All of the other operators followed for consistency. There was also a big
kerfuffle about statements like "$a = 1" or "$a++" not being able to return
values like in C because if they were used stand-alone the return value would
be printed out by the host.

------
nchelluri
I did courses at two universities (I transferred) and in either case one would
need to compile the assignment source code in order to actually do the
homework. I think that a compiler, especially javac, would catch almost all of
these and warn about some of the others.

Moreover, good syntax highlighting or an IDE with some static analysis in it
would help a lot too. I think that might be a useful thing to put in intro
programming classes. Eclipse is free right? I use IDEA-based editors for most
of my work, but even the syntax highlighting in, say, emacs without installing
packages (at least on the OS/distros I'm familiar with) would go some fair
distance to this goal.
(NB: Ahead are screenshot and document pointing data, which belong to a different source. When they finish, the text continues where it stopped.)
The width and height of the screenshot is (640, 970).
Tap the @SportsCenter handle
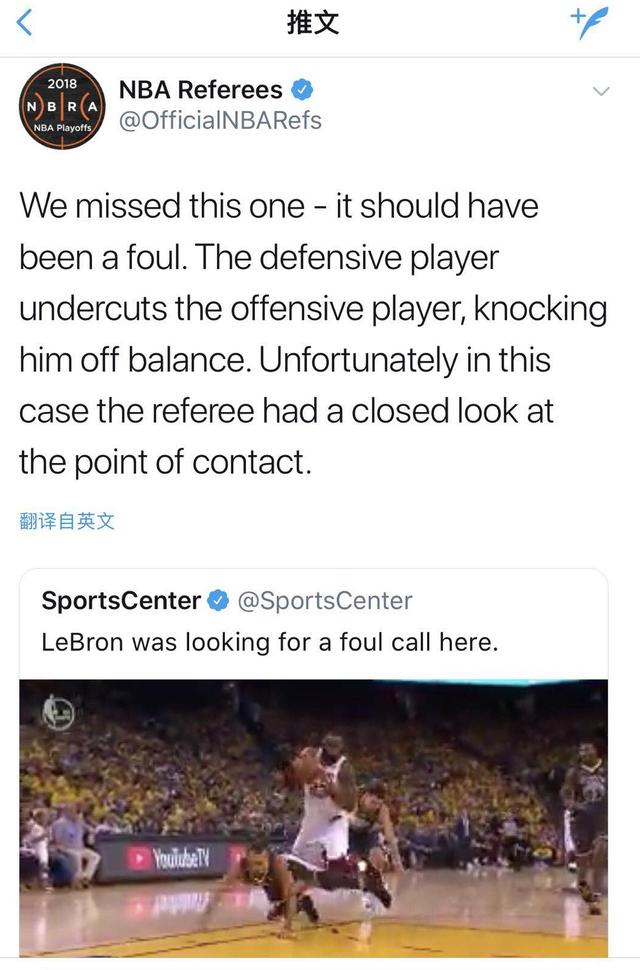click(x=324, y=601)
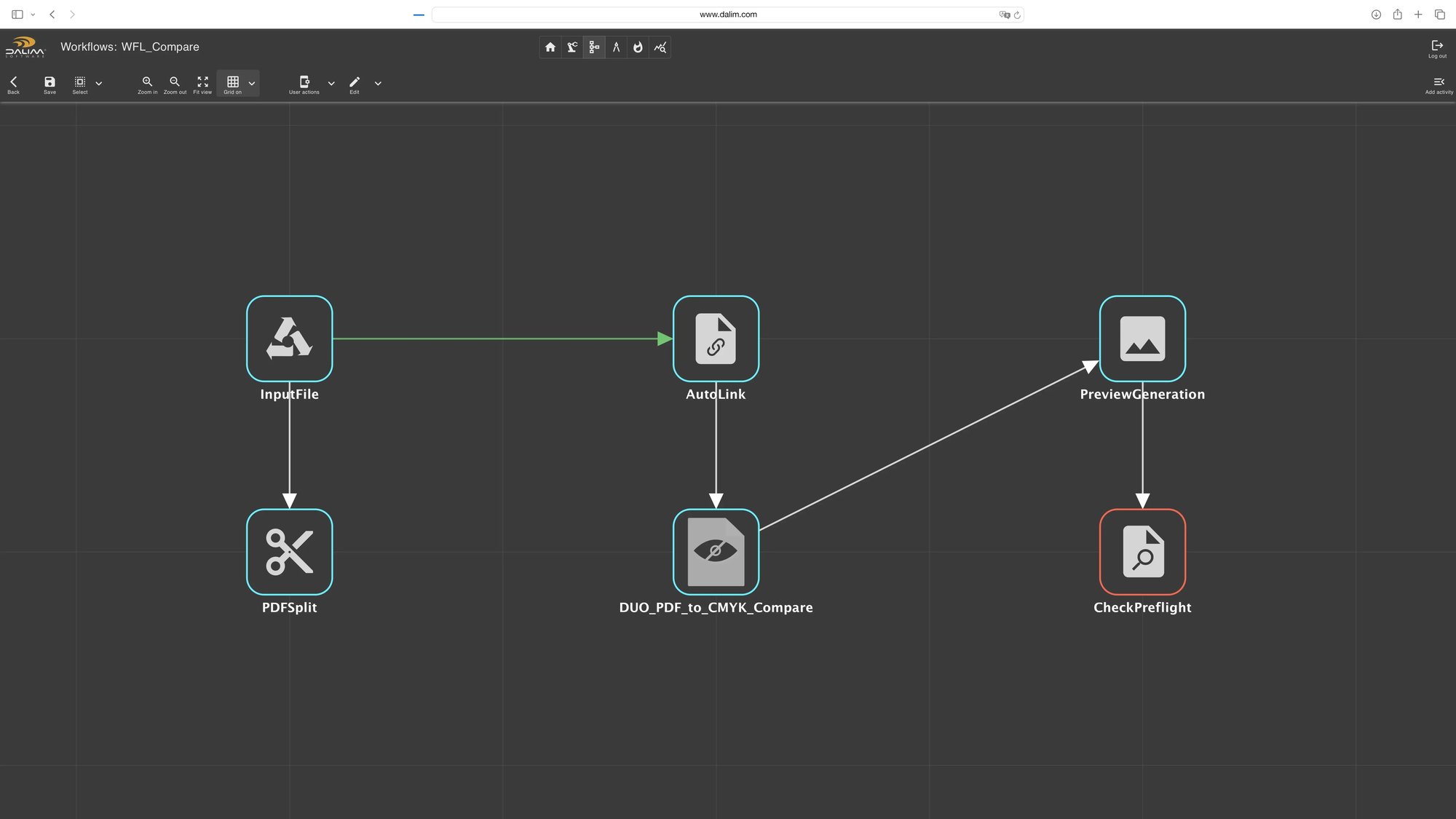This screenshot has height=819, width=1456.
Task: Expand the Edit options chevron
Action: [378, 83]
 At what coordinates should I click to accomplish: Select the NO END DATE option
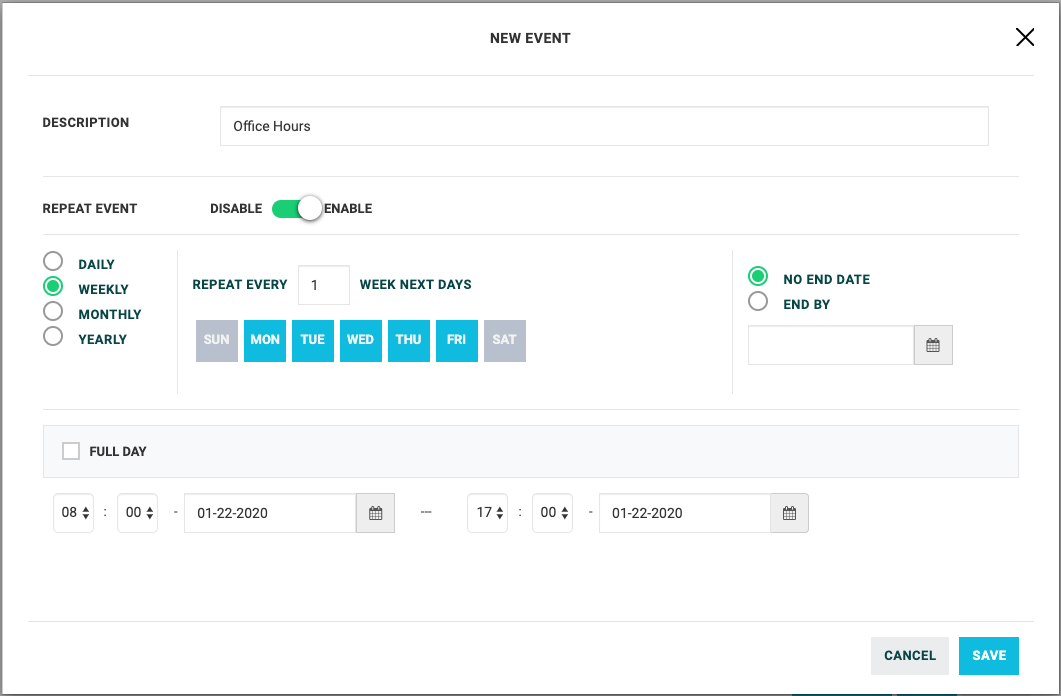(757, 278)

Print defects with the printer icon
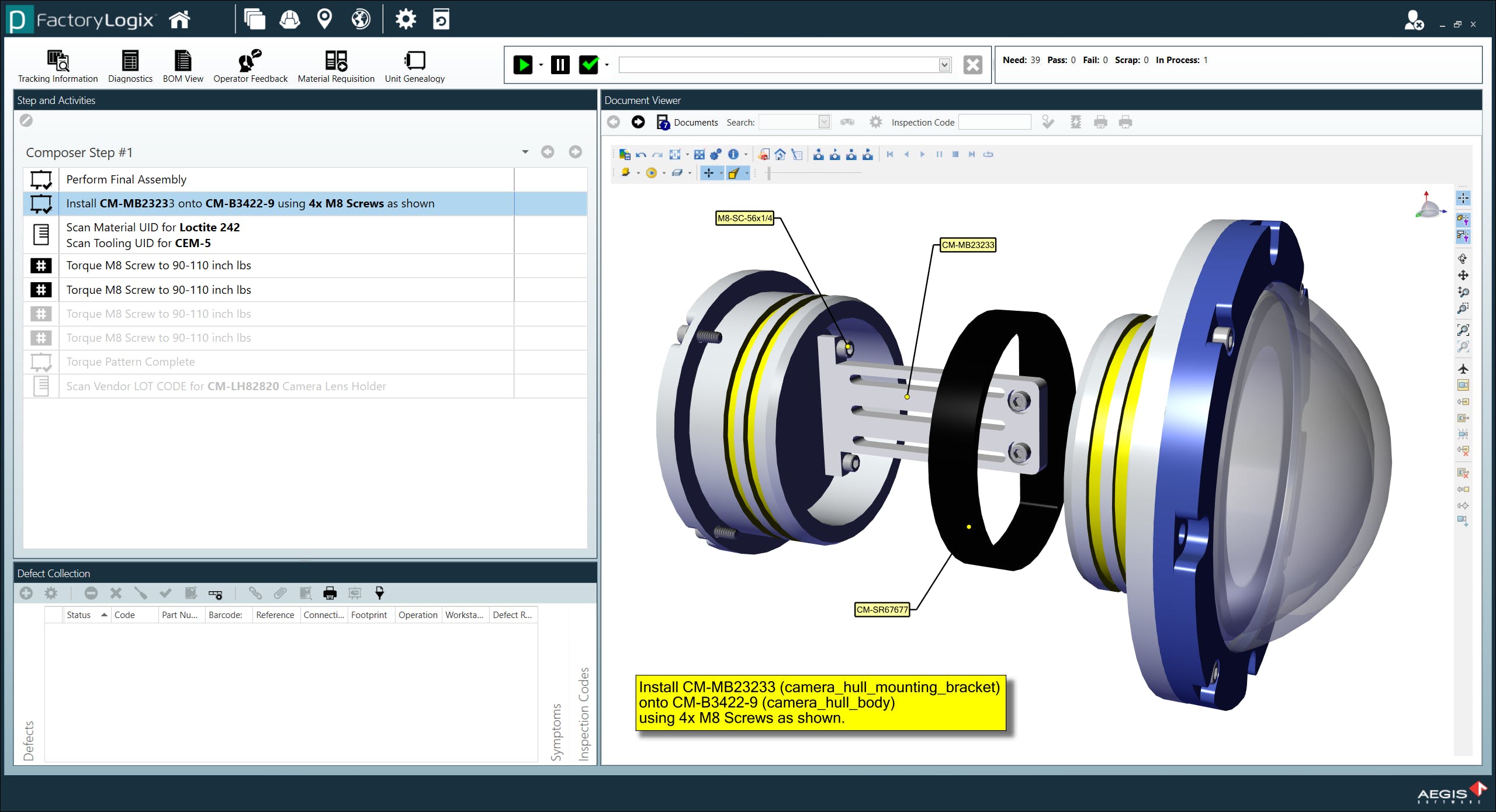330,594
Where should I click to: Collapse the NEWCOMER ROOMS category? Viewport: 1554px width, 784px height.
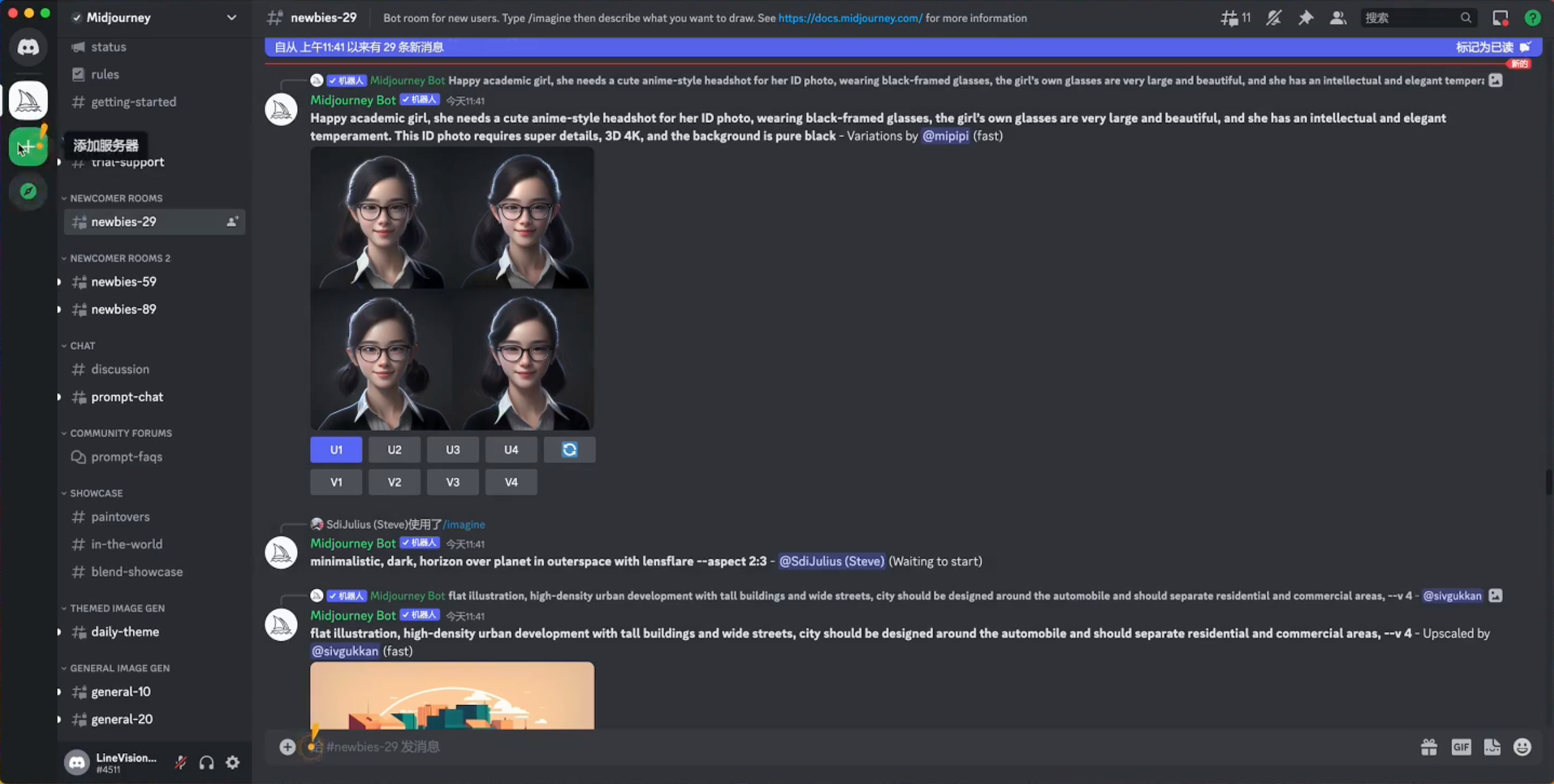point(116,198)
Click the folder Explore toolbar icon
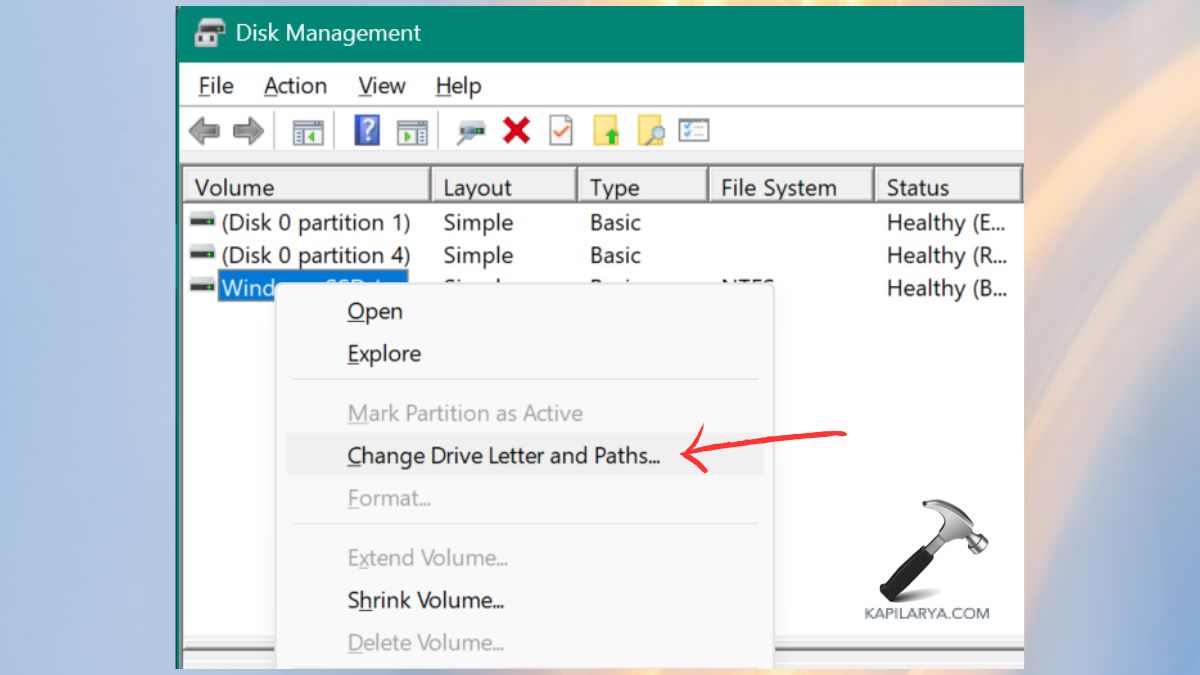Screen dimensions: 1200x675 click(653, 130)
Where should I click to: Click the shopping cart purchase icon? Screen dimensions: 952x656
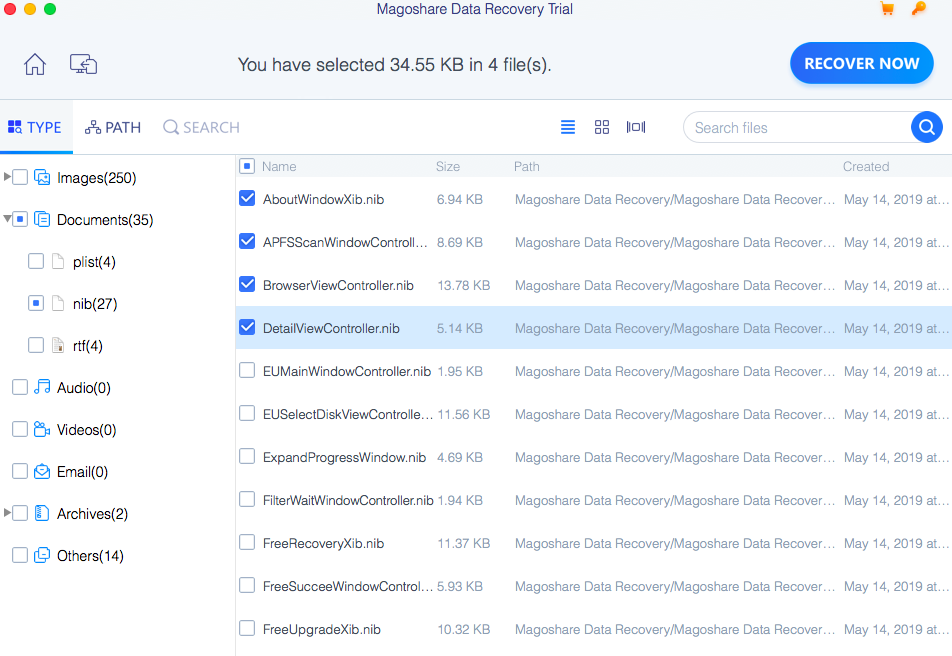(x=886, y=9)
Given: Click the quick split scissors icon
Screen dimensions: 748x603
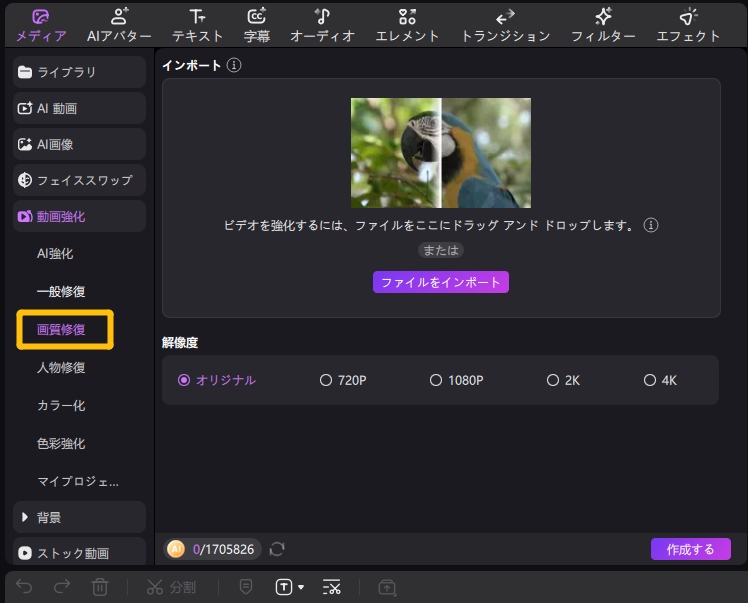Looking at the screenshot, I should point(332,587).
I assume the same would be true of vi.

------
PythonicAlpha
After having a short look on the compilation, it shows one thing very
accurately IMHO: C syntax is very error prone.

To sad, that so many new programming languages chose to use exactly this
syntax that is so error prone.

C was a very good programming language and the short syntax might have some
appeal -- but for learning programming, this syntax is not the best option, as
long as you don't use it as type of intellectual test to find the best
computer-people ...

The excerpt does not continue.